I am a real nazi, when it comes to correct grammatical usage. So when Julia described a Lola Rose bracelet, as being "a kind of verdant green", I asked myself, if it was an attempt to sound more knowledgeable, or is she just ignorant to the actual definition of the word? End of rant.

Believe me, you would be committing murder if you ever crossed paths with my daughter's boyfriend, who's descriptive powers definatly mark him out as a future QVC presenter, if he fails in his preferred career.

This is how he recently described the colour of his mothers new car:

" Its a sort of kind of a blue, but not like a really blue blue, its got a sort of kind of a green in it, but it does nay look like green, it looks more kind of, sort of like a weirdy kind of shiny blue, but definitely no as weird as thingmay's, his is just mad". Apparently it also lacks one of those "thingy things" that thingmay has on his car.

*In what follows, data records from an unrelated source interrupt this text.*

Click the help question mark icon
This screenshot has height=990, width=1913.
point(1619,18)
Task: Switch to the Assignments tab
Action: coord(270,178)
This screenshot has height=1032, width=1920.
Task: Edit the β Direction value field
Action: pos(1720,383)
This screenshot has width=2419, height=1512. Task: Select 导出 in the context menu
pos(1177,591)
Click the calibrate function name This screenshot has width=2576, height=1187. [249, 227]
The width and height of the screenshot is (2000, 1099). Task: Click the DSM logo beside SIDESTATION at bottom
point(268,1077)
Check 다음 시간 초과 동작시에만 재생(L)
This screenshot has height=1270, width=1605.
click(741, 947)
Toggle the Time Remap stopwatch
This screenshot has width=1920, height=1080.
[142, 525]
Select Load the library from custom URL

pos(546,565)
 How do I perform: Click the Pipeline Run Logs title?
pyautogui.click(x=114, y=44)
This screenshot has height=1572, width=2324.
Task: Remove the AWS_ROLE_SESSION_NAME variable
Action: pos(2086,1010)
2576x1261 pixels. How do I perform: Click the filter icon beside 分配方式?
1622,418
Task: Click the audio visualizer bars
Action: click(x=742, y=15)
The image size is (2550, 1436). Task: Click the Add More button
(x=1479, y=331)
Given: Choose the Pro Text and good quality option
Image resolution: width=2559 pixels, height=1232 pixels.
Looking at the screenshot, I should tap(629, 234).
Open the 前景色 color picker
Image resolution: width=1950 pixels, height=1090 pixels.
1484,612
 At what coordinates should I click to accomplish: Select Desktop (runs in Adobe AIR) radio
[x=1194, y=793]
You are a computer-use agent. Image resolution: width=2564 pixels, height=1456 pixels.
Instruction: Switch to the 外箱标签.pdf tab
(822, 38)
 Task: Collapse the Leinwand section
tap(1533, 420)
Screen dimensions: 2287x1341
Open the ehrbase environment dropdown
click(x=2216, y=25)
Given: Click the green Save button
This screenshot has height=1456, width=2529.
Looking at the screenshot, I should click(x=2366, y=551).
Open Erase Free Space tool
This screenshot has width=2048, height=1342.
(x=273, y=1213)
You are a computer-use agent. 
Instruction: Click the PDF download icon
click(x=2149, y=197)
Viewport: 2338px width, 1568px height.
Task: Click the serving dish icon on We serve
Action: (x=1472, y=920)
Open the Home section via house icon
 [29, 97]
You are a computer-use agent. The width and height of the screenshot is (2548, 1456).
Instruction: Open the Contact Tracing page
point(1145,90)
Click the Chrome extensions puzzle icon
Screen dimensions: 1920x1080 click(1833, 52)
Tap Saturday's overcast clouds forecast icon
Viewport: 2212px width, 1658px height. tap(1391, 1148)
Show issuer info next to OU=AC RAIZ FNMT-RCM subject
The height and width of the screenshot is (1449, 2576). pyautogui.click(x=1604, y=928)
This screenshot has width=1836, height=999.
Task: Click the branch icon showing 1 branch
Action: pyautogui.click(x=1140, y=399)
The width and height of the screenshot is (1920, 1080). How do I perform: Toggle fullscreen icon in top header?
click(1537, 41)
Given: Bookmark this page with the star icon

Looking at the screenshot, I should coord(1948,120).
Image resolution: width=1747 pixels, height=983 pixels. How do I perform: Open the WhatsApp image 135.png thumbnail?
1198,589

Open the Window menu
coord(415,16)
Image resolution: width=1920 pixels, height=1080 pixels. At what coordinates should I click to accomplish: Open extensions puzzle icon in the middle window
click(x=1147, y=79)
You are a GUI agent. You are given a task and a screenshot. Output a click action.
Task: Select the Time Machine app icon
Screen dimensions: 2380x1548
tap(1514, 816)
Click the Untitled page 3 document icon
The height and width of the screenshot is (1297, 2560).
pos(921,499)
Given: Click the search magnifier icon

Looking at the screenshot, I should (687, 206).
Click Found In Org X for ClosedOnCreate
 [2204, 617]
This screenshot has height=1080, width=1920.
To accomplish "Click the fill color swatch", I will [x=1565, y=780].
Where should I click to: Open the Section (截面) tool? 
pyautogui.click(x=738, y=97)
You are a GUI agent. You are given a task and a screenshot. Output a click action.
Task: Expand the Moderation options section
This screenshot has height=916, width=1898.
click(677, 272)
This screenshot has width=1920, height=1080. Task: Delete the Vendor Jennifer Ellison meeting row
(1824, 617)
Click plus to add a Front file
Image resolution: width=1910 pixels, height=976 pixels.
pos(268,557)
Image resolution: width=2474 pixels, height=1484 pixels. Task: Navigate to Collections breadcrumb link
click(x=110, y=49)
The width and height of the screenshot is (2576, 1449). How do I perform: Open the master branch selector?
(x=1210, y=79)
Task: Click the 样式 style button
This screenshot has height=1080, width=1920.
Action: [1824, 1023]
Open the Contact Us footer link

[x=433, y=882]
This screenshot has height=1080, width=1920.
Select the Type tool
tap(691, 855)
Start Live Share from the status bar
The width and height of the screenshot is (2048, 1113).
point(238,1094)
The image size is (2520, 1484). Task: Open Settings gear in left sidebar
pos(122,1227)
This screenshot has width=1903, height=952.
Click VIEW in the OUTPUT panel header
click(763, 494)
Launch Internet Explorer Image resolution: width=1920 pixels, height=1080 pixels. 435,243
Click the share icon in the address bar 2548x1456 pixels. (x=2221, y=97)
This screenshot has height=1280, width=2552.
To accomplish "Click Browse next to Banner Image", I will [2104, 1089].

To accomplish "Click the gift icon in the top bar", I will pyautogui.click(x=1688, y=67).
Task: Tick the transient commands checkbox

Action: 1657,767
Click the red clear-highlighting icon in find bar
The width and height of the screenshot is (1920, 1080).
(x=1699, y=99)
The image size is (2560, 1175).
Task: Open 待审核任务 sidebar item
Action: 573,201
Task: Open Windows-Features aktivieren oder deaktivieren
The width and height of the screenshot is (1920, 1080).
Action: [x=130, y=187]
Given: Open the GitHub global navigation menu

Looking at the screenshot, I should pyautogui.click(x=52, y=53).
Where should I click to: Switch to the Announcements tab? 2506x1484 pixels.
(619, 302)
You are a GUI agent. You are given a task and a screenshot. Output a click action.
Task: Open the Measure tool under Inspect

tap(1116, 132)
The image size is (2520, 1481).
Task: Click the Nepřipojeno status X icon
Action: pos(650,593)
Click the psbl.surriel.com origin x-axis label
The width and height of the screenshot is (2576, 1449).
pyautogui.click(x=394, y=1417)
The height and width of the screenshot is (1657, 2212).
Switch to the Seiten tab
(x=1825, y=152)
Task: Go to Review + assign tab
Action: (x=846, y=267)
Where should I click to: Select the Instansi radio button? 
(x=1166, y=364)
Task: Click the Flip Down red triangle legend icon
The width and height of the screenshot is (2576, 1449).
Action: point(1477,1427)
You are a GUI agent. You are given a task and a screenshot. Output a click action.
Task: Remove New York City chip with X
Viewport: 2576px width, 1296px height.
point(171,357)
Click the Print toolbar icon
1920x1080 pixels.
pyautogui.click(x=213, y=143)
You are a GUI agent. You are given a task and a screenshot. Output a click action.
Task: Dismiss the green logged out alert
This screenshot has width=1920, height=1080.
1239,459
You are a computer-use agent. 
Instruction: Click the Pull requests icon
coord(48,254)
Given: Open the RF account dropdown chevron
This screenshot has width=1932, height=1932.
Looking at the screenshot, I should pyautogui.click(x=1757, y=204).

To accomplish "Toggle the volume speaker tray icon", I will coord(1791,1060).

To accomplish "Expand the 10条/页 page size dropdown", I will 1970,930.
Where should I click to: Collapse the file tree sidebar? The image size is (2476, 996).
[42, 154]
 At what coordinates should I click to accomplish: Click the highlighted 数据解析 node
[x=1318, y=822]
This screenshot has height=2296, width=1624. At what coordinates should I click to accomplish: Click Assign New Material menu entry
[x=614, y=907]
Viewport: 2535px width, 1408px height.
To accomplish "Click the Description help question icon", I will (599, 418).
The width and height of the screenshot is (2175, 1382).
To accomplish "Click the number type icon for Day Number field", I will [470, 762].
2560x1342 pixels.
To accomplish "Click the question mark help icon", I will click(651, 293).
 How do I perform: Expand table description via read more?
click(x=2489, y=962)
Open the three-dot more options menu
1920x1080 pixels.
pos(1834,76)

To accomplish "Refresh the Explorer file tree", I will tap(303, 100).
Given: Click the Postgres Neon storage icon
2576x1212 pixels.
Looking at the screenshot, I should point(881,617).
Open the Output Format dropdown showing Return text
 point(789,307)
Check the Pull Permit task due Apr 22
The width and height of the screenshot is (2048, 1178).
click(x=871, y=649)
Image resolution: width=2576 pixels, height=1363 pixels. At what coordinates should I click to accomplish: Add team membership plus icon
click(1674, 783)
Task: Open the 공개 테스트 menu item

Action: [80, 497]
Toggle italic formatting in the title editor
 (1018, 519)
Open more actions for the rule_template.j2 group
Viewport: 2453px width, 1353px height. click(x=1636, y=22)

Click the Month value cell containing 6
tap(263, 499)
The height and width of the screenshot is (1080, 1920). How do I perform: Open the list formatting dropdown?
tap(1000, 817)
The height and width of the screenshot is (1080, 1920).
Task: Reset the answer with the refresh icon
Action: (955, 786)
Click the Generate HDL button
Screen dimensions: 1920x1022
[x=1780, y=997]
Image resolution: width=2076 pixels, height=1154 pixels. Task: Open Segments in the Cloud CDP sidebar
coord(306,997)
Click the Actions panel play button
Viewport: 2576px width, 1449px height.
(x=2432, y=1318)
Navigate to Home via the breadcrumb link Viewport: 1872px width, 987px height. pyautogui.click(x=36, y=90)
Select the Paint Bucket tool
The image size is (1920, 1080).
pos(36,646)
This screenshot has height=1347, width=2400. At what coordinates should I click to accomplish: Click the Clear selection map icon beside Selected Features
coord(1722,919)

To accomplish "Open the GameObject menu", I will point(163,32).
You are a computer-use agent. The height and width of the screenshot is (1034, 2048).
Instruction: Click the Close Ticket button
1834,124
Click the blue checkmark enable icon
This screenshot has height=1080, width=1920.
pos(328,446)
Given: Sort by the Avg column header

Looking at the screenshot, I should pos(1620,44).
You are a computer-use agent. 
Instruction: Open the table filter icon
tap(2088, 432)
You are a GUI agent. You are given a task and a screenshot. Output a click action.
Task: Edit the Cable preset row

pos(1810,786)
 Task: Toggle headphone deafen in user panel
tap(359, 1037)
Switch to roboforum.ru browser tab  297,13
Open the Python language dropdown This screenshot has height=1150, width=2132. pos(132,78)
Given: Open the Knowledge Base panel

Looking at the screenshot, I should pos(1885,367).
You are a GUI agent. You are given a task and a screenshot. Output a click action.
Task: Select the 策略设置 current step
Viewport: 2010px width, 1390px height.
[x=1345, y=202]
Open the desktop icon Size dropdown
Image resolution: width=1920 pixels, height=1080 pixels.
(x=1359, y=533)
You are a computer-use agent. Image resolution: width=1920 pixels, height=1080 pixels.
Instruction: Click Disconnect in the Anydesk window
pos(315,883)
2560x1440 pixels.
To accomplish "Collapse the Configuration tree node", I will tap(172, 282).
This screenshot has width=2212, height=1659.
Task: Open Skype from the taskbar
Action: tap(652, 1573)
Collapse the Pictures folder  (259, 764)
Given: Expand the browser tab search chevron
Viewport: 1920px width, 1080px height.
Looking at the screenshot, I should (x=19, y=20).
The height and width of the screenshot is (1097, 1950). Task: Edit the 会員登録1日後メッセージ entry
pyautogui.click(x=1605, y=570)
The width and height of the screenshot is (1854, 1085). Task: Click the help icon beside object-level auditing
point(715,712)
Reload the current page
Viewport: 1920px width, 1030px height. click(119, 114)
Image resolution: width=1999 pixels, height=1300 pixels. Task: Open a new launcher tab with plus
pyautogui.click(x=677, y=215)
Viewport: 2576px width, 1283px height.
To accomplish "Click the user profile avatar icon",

I really don't know who thingmay is or what his car looks like, (don't think with that description ,I really want to know), but the colour of his mothers car is actually turquoise.

By the way, who says that education standards haven't been dumbed down, he got an A* for Higher English and is currently in First year at a highly rated uni studying to be a Quantity Surveyor.
 
A couple of old chestnuts........... bolero and bolairo

I've noticed a new one in the fray of late, by presenters on other programmes...... homage and homaaaaarge.

Personally I say bolero for a short cardi and Ravel's bolairo,
and homage, but that's just me and what I was brought up with.

I was brought up with, 'bolairo'. The first time I heard, 'bolero', I had no idea what the woman in question was talking about!